Sie hatte zum Telefon gegriffen und Jeff angerufen. Beim bloßen Klang seiner Stimme war es ihr besser gegangen. Ein Segen. Er ist immer für mich da. Als das Gespräch vorüber war, lag Rachel im Bett und dachte nach. Eine Zeit lang hatten wir richtig Spaß miteinander. Er war immer bester Dinge. Wir haben es genossen, wenn wir zusammen etwas unternehmen konnten, gemeinsam etwas erlebt haben. Wie konnte ich ihn nur gehen lassen? Sie musste wieder daran denken, wie ihre Ehe in die Brüche gegangen war.
Angefangen hatte es mit einem Telefonanruf.
»Rachel Stevens?«
»Ja.«
»Roderick Marshall möchte Sie sprechen.« Einer der bedeutendsten Regisseure von Hollywood.
Im nächsten Moment war er auch schon am Apparat. »Miss Stevens?«
»Ja?«
»Roderick Marshall. Wissen Sie, wer ich bin?«
Sie hatte etliche Filme von ihm gesehen. »Selbstverständlich, Mr. Marshall.«
»Ich habe mir Fotos von Ihnen angeschaut. Wir könnten Sie hier bei der Fox gut gebrauchen. Hätten Sie Lust, nach Hollywood zu kommen und ein paar Probeaufnahmen zu machen?«
Rachel zögerte einen Moment lang. »Ich weiß nicht recht. Ich meine, ich weiß nicht, ob ich eine gute Schauspielerin wäre.
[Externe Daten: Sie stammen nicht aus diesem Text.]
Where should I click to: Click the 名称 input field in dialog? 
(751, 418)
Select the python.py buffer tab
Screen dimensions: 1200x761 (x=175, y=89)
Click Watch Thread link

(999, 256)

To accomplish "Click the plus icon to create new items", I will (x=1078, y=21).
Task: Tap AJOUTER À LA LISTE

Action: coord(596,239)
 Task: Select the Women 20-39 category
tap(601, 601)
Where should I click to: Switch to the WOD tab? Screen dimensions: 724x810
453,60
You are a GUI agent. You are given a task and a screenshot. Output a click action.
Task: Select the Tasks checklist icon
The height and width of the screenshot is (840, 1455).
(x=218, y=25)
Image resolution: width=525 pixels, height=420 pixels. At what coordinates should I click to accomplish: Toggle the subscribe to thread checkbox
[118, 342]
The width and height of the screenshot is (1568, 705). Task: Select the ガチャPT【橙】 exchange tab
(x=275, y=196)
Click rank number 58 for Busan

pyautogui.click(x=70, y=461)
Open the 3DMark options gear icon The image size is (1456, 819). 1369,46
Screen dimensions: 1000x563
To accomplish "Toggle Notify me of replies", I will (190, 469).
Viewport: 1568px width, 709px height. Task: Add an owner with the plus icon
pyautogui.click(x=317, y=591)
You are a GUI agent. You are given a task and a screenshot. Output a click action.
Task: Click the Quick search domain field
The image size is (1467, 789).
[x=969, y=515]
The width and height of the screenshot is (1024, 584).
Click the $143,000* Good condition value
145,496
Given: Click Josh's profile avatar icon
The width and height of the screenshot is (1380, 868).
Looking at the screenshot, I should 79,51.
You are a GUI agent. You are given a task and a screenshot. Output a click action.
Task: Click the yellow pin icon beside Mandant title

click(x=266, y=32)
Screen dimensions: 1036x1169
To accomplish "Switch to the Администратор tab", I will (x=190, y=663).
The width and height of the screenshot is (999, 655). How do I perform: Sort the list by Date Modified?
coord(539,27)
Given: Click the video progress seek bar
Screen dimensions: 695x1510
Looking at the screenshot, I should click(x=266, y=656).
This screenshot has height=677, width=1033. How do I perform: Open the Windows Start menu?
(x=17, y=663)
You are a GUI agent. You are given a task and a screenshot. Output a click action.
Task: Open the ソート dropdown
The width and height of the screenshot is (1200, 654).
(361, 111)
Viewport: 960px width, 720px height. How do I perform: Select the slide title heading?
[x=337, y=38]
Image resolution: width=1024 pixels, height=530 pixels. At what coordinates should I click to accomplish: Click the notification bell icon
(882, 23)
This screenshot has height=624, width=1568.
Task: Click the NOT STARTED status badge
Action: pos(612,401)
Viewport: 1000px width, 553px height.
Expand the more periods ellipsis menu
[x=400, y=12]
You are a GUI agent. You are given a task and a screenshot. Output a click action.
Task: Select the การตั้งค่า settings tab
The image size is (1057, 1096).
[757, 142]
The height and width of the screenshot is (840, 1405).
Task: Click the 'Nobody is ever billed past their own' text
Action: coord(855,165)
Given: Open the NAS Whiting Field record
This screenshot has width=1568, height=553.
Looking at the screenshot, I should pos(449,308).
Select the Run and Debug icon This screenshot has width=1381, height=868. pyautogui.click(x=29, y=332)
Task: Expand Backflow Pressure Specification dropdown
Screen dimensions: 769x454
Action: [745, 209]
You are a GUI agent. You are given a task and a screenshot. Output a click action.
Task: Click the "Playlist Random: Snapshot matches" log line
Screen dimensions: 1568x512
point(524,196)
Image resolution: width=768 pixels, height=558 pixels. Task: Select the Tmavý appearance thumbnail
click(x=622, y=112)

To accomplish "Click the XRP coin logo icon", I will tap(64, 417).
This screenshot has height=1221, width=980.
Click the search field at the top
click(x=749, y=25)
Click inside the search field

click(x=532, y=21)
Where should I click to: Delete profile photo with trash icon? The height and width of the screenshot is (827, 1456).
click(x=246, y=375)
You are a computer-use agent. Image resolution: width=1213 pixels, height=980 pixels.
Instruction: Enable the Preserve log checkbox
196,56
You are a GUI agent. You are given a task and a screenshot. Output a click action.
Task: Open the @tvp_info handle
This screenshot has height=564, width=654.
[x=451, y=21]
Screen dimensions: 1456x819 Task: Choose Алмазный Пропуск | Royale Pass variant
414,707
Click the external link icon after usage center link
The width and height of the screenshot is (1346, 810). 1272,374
Ich habe noch nie -«
»Das lassen Sie mal meine Sorge sein. Wir kommen selbstverständlich für sämtliche Kosten auf. Wann können Sie frühestens hier sein?«
Rachel ging in Gedanken ihre Termine durch. »In drei Wochen.«
»Gut. Das Studio wird alles Weitere in die Wege leiten.«
Erst als Rachel auflegte, wurde ihr klar, dass sie sich nicht mit Jeff abgesprochen hatte. Es macht ihm bestimmt nichts aus, hatte sie damals gedacht. Wir sind doch sowieso nur selten zusammen.
»Hollywood«, hatte Jeff erwidert.
»Das wird der reinste Jux, Jeff.«
Er hatte genickt. »Na schön. Häng dich rein. Wahrscheinlich machst du es großartig.« »Kannst du nicht mitkommen?«
»Liebes, wir spielen am Montag in Cleveland, danach müssen wir in Washington ran und hinterher in Chicago. Wir haben noch allerhand Spiele vor uns. Und ich glaube, die Mannschaft würde es schon merken, wenn einer ihrer stärksten Pitcher fehlt.«
»Schade.« Sie versuchte so ruhig und beiläufig wie möglich zu klingen. »Irgendwie kommen wir anscheinend nie zusammen, was, Jeff?«
»Jedenfalls nicht oft genug.«
Rachel wollte noch etwas sagen, doch sie verkniff es sich. Das ist nicht der richtige Zeitpunkt.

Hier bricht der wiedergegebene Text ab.